**DATA TO USE**
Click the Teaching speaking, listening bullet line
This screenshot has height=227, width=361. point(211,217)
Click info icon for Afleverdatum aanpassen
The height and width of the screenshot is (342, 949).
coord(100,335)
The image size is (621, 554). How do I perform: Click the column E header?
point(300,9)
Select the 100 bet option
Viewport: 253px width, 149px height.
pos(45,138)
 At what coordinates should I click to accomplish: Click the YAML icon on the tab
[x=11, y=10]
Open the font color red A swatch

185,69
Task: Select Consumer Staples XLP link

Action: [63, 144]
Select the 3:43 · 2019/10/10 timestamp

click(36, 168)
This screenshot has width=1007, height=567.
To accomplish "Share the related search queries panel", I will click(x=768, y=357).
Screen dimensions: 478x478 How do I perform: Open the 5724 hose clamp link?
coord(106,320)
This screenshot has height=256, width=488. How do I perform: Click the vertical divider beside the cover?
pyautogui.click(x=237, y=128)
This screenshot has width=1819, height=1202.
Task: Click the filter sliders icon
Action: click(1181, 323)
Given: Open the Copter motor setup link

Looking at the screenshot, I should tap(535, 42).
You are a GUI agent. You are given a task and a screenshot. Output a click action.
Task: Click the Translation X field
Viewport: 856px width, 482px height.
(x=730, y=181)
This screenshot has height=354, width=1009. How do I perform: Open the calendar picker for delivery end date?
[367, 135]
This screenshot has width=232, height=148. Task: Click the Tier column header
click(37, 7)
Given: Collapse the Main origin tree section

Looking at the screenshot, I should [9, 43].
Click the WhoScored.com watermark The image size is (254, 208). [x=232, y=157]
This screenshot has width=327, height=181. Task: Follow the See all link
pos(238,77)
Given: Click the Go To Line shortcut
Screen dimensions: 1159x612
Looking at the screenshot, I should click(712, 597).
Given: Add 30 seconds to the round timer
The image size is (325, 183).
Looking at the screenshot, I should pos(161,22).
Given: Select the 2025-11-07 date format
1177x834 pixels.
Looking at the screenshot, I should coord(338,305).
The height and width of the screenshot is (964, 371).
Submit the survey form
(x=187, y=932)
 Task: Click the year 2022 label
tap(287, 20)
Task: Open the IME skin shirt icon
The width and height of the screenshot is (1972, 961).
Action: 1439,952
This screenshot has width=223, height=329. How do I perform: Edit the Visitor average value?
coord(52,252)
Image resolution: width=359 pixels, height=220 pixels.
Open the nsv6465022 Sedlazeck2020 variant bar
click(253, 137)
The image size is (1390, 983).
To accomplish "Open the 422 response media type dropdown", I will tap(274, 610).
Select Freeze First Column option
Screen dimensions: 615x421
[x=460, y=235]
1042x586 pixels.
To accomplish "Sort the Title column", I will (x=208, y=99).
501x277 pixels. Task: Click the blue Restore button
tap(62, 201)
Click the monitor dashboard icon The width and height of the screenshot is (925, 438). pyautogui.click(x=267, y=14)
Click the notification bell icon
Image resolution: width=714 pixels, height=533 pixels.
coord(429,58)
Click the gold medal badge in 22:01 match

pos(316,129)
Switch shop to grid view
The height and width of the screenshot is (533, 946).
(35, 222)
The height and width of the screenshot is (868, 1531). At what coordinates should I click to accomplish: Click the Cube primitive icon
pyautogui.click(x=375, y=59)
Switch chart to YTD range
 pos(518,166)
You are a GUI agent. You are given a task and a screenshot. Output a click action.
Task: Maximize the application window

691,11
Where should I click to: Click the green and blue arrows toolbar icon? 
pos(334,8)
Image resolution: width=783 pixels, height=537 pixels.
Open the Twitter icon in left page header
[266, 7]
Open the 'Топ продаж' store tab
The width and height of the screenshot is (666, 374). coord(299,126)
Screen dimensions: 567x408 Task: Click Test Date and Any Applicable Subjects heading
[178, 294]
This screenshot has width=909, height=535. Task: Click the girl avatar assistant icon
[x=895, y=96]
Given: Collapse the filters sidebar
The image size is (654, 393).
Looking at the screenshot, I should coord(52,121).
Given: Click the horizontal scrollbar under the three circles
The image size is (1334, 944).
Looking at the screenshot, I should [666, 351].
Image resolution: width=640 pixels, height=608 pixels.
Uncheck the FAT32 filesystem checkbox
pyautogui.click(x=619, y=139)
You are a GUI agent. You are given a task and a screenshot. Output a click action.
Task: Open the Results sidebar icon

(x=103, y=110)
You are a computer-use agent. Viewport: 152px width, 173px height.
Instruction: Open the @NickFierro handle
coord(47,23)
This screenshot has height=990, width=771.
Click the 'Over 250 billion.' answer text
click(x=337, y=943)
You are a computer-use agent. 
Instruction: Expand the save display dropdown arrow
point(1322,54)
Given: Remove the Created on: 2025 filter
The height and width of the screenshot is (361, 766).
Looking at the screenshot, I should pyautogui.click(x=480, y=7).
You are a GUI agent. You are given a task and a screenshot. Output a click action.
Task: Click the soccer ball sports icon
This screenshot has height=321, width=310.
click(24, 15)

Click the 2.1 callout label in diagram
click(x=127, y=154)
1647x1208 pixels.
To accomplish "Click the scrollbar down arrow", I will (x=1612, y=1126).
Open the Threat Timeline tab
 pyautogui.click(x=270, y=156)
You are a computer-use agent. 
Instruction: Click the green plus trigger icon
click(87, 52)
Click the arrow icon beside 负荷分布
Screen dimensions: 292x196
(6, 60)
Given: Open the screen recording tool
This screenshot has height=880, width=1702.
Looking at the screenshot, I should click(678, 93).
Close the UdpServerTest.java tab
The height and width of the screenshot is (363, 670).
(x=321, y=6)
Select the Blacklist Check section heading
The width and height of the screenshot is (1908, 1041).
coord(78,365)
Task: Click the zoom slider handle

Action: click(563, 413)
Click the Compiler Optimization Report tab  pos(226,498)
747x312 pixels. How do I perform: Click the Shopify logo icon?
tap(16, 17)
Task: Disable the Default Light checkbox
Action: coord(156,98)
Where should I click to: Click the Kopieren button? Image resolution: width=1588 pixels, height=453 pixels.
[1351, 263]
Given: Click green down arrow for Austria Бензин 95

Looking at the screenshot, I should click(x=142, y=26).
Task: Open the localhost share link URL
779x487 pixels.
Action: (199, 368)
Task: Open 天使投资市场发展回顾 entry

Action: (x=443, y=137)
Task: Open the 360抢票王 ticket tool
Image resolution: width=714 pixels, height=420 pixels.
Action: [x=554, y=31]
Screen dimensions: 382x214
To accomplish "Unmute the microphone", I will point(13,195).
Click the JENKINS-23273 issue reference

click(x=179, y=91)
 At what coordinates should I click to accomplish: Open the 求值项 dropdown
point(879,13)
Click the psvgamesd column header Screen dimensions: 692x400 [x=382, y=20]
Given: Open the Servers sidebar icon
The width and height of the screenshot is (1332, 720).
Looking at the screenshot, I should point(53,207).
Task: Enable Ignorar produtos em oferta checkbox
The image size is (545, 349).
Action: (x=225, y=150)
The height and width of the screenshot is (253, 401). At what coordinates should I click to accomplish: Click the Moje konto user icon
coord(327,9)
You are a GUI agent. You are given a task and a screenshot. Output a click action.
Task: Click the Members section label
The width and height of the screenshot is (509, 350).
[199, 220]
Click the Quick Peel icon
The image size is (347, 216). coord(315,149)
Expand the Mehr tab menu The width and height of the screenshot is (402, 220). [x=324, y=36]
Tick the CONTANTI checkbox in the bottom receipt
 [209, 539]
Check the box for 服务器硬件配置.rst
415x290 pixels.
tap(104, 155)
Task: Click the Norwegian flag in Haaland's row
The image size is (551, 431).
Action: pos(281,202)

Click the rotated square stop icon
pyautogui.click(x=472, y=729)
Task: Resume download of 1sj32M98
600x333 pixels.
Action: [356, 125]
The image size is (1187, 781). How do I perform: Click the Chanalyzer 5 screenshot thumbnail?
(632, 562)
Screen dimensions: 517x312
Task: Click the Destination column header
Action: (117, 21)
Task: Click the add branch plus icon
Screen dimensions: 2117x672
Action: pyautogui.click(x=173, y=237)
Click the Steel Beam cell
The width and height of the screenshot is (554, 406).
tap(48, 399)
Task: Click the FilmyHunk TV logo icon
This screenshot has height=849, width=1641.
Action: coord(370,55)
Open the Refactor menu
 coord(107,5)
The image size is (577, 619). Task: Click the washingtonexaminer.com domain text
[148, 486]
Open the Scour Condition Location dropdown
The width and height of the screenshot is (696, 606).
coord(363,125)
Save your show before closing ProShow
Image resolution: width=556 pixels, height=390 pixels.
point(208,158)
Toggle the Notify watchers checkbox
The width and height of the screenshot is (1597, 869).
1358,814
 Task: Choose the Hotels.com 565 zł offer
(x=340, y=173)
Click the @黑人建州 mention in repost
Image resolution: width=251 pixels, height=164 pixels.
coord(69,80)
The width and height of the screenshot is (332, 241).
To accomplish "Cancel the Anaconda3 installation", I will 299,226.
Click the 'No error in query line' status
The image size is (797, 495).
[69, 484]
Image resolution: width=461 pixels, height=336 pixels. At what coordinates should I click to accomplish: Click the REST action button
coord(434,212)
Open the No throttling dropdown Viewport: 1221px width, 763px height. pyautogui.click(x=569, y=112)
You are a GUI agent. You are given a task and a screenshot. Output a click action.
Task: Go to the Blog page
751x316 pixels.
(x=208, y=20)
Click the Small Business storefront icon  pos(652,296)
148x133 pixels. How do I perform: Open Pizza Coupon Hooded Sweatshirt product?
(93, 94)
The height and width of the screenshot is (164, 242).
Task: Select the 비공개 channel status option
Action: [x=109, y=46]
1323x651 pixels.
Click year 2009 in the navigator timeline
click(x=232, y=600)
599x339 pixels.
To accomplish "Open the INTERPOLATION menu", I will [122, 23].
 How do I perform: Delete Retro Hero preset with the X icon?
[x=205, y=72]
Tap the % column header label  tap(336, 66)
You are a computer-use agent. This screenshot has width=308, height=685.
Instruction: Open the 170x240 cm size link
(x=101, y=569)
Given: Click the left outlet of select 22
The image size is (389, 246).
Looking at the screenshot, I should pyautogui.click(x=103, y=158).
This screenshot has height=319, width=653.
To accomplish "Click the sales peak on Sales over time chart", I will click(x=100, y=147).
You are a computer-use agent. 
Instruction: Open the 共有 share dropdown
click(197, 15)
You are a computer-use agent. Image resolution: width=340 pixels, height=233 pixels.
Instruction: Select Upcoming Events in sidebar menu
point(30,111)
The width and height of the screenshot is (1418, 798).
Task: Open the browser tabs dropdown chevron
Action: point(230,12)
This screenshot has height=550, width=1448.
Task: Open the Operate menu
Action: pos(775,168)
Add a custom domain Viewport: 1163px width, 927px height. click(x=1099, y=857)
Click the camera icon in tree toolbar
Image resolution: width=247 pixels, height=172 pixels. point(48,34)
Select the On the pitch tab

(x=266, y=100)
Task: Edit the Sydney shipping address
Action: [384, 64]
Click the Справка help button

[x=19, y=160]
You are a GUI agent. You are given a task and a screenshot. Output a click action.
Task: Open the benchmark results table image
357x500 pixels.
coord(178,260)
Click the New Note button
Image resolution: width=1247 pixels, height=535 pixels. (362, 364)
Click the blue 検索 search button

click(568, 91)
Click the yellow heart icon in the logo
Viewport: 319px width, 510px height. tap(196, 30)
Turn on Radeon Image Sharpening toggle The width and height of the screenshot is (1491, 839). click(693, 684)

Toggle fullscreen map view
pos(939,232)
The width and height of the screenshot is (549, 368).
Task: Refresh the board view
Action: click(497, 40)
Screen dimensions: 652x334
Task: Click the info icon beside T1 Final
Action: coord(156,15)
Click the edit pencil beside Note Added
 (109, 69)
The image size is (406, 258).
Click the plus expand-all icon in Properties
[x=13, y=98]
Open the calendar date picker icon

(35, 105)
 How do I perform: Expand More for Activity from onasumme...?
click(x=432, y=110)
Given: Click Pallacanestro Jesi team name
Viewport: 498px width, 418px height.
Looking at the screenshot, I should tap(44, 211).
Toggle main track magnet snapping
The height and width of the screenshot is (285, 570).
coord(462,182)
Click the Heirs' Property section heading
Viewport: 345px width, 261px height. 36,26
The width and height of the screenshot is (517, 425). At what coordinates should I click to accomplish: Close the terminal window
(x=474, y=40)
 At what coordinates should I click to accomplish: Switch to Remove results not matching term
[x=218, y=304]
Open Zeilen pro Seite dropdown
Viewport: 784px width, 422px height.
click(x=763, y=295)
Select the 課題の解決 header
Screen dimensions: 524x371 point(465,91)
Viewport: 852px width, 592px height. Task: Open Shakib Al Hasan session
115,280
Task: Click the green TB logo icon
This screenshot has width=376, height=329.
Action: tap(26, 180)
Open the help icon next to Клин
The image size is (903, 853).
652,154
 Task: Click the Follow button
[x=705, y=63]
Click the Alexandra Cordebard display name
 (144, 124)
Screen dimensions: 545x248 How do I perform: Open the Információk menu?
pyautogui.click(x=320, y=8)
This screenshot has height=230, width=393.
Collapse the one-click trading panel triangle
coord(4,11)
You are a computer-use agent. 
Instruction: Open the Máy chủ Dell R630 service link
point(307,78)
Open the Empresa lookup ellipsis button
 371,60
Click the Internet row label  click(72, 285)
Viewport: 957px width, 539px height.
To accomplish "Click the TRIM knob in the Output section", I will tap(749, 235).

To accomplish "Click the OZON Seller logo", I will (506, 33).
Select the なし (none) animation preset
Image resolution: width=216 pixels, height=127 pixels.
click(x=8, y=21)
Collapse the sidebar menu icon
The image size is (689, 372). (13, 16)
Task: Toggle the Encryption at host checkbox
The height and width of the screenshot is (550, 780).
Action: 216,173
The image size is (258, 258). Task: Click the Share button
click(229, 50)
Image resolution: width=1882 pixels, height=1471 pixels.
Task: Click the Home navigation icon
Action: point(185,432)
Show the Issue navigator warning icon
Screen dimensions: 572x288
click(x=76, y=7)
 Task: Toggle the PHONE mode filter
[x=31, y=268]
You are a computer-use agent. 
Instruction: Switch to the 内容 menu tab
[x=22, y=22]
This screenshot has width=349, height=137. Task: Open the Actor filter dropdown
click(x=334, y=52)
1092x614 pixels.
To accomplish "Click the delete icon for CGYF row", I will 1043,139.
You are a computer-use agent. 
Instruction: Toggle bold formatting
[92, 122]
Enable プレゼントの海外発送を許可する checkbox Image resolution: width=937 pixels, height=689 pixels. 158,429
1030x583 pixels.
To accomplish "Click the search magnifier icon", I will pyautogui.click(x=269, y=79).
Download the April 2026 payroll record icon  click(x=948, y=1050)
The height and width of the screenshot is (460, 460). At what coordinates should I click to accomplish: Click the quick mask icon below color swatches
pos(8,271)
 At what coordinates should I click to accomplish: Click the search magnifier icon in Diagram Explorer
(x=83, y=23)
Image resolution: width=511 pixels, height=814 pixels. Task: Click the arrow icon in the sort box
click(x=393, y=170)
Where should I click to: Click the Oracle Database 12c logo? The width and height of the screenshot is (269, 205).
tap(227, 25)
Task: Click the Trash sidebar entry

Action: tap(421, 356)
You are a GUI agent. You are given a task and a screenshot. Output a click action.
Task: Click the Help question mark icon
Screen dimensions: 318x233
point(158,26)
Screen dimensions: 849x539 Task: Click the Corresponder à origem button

**TASK REQUIREMENTS**
Rewrite the records from the line with "747x312 pixels. How" up to and including the line with "Action: [356, 125]", replacing "Kopieren button" with "Copy button" and leaving everything else unchanged.

**SOLUTION TO THIS EXERCISE**
747x312 pixels. How do I perform: Click the Shopify logo icon?
tap(16, 17)
Task: Disable the Default Light checkbox
Action: coord(156,98)
Where should I click to: Click the Copy button? Image resolution: width=1588 pixels, height=453 pixels.
[1351, 263]
Given: Click green down arrow for Austria Бензин 95

Looking at the screenshot, I should click(x=142, y=26).
Task: Open the localhost share link URL
779x487 pixels.
Action: (199, 368)
Task: Open 天使投资市场发展回顾 entry

Action: (x=443, y=137)
Task: Open the 360抢票王 ticket tool
Image resolution: width=714 pixels, height=420 pixels.
Action: [x=554, y=31]
Screen dimensions: 382x214
To accomplish "Unmute the microphone", I will point(13,195).
Click the JENKINS-23273 issue reference

click(x=179, y=91)
 At what coordinates should I click to accomplish: Open the 求值项 dropdown
point(879,13)
Click the psvgamesd column header Screen dimensions: 692x400 [x=382, y=20]
Given: Open the Servers sidebar icon
The width and height of the screenshot is (1332, 720).
Looking at the screenshot, I should point(53,207).
Task: Enable Ignorar produtos em oferta checkbox
The image size is (545, 349).
Action: (x=225, y=150)
The height and width of the screenshot is (253, 401). At what coordinates should I click to accomplish: Click the Moje konto user icon
coord(327,9)
You are a GUI agent. You are given a task and a screenshot. Output a click action.
Task: Click the Members section label
The width and height of the screenshot is (509, 350).
[199, 220]
Click the Quick Peel icon
The image size is (347, 216). coord(315,149)
Expand the Mehr tab menu The width and height of the screenshot is (402, 220). [x=324, y=36]
Tick the CONTANTI checkbox in the bottom receipt
 [209, 539]
Check the box for 服务器硬件配置.rst
415x290 pixels.
tap(104, 155)
Task: Click the Norwegian flag in Haaland's row
The image size is (551, 431).
Action: pos(281,202)

Click the rotated square stop icon
pyautogui.click(x=472, y=729)
Task: Resume download of 1sj32M98
600x333 pixels.
Action: [356, 125]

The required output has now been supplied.